A new facility where future aerospace workers can gain necessary career skills opened last week in Everett: the Washington Aerospace Training and Research Center. This week, the first 20 students will file into a large building at Paine Field to start course work for an aerospace manufacturing core certificate. Students will become familiar with aircraft; they’ll learn about hand tools and manufacturing processes; they’ll read blueprints and get an introduction to composite materials. “This is the beginning,” Linda Lanham, director of Aerospace Futures Alliance, told a crowd who gathered last week at the training center.
Switching teams: Whidbey Island Bank acquired Lynnwood-based City Bank in April, and now it’s taking on a piece of shuttered Frontier Financial Corp., too. The Whidbey bank recruited eight former Frontier Bank staffers, according to a statement Thursday. Like City Bank, Frontier was shut down by regulators in April. It was bought by California-based Union Bank. Whidbey Island Bank touted its new team of recruits, led by former Frontier Senior Vice President Tim Coulter, as a sign that it’s dedicated to community banking in Snohomish County.
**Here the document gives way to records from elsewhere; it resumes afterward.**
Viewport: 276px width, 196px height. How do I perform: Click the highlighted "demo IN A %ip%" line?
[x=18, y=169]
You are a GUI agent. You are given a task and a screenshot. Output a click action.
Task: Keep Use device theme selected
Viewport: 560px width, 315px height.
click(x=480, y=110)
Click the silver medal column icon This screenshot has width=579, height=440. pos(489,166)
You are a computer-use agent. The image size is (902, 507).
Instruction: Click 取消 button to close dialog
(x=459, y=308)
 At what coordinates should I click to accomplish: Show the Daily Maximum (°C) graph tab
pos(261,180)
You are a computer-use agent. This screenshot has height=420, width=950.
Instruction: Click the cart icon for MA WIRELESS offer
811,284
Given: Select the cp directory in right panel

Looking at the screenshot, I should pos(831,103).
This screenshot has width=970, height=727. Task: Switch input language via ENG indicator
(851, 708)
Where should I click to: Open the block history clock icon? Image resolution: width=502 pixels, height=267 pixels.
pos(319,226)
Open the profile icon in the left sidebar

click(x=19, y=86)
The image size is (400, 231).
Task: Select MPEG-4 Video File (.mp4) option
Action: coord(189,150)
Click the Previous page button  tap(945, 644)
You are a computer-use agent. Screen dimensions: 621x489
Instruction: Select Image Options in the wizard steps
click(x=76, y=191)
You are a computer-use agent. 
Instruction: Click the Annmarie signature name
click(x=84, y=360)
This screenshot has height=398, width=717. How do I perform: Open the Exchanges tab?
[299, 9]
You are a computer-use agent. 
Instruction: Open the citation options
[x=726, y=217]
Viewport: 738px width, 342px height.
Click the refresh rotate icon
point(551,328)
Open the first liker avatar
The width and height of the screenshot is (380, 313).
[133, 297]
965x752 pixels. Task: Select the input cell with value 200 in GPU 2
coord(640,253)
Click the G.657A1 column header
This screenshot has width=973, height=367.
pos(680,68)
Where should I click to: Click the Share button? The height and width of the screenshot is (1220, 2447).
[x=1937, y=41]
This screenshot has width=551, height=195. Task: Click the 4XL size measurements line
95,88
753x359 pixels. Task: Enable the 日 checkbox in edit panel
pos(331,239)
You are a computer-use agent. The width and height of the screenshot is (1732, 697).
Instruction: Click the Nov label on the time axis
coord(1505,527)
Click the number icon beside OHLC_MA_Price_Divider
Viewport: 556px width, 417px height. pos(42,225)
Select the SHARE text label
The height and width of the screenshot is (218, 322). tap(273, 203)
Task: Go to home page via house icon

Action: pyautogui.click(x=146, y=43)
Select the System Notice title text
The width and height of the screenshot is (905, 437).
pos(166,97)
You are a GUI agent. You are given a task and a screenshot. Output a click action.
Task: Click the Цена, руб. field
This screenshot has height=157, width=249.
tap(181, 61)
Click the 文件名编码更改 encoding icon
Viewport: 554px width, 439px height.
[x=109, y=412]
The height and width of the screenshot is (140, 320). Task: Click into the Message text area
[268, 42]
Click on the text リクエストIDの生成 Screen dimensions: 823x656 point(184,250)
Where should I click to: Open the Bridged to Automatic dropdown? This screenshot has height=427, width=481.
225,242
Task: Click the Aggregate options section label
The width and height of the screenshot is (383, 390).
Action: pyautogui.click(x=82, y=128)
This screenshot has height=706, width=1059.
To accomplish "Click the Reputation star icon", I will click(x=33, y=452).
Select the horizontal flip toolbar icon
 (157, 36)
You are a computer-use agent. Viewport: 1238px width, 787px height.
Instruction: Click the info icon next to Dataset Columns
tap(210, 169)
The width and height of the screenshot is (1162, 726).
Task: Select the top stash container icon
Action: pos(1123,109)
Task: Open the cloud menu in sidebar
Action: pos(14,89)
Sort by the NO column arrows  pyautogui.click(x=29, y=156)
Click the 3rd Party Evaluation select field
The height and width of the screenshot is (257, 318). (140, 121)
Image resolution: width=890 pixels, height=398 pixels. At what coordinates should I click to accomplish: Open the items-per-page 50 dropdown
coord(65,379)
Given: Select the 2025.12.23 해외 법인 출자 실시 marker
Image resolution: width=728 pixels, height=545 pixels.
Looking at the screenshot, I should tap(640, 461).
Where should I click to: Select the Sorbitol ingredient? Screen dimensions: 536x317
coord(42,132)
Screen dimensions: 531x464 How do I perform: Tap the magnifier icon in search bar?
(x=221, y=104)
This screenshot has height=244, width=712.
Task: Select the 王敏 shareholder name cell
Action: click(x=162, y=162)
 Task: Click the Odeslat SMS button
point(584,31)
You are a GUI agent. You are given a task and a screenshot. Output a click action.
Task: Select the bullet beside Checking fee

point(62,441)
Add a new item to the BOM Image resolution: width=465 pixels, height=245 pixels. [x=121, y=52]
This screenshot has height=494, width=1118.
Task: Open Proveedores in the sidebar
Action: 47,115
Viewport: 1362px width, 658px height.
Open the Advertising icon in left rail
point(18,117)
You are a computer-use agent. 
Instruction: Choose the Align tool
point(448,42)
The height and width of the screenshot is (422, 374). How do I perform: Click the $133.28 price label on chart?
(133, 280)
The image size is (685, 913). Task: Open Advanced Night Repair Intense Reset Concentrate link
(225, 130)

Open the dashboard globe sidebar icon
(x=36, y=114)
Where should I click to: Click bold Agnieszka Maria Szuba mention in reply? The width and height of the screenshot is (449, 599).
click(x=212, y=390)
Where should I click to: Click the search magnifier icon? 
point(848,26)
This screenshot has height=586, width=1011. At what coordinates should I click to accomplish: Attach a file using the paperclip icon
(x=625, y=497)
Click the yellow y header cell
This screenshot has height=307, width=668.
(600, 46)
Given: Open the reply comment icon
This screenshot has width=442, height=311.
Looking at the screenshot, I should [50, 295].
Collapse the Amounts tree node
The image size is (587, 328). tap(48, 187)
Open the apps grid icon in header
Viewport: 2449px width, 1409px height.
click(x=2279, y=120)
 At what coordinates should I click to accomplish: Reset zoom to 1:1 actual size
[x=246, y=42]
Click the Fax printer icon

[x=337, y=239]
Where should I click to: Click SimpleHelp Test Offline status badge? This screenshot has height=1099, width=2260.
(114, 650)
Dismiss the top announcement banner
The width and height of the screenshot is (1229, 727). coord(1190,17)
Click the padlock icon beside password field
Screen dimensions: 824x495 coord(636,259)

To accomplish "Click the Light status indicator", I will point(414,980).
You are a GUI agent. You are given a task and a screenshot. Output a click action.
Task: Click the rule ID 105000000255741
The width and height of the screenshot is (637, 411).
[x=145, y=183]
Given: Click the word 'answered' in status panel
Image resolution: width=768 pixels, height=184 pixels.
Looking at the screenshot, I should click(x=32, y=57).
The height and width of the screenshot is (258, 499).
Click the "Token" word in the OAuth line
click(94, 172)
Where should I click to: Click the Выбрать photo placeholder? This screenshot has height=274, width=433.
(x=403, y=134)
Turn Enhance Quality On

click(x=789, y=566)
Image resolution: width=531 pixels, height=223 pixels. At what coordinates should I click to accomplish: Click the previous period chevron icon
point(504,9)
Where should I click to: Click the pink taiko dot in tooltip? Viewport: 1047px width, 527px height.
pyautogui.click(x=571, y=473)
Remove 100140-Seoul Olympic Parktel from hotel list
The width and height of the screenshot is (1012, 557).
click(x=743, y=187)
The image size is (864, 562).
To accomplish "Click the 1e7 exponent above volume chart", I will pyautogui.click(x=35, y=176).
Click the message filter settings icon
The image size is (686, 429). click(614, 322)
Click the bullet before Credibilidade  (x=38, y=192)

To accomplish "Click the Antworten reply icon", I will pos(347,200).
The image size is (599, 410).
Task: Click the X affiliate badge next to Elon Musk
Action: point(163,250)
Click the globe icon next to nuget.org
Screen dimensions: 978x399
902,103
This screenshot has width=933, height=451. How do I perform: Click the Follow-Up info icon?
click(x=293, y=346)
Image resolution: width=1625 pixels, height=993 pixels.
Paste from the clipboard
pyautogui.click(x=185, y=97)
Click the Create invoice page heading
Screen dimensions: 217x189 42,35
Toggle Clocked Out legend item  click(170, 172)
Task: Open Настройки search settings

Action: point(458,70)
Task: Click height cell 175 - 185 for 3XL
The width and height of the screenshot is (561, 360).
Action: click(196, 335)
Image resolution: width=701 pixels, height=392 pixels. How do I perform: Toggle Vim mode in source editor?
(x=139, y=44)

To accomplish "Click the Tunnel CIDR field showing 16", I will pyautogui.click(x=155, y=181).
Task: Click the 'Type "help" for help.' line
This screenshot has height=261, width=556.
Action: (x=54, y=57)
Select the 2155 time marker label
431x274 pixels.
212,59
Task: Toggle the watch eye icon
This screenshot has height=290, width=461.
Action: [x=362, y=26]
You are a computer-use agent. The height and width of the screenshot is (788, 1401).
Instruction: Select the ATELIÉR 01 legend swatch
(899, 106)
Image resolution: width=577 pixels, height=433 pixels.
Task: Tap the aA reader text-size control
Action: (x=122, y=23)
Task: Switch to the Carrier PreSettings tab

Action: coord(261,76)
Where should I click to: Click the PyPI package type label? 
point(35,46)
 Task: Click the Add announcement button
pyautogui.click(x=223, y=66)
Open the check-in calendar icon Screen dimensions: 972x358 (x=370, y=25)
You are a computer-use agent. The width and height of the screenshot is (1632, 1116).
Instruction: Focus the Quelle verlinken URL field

New 737: The Boeing Co. will go ahead with an all-new single-aisle jet, to replace its popular 737, if the company decides it can do so effectively by the year 2020, the company’s chief executive said. But if Boeing determines that an efficient replacement for the 737 can’t be produced until 2025, the company will look to put new engines on the 737, Jim McNerney, Boeing’s chief executive, said during an investors conference. In the short term, Boeing aims to take back the aircraft deliveries title from rival Airbus once it begins deliveries and ramps up production on its new 787 Dreamliner.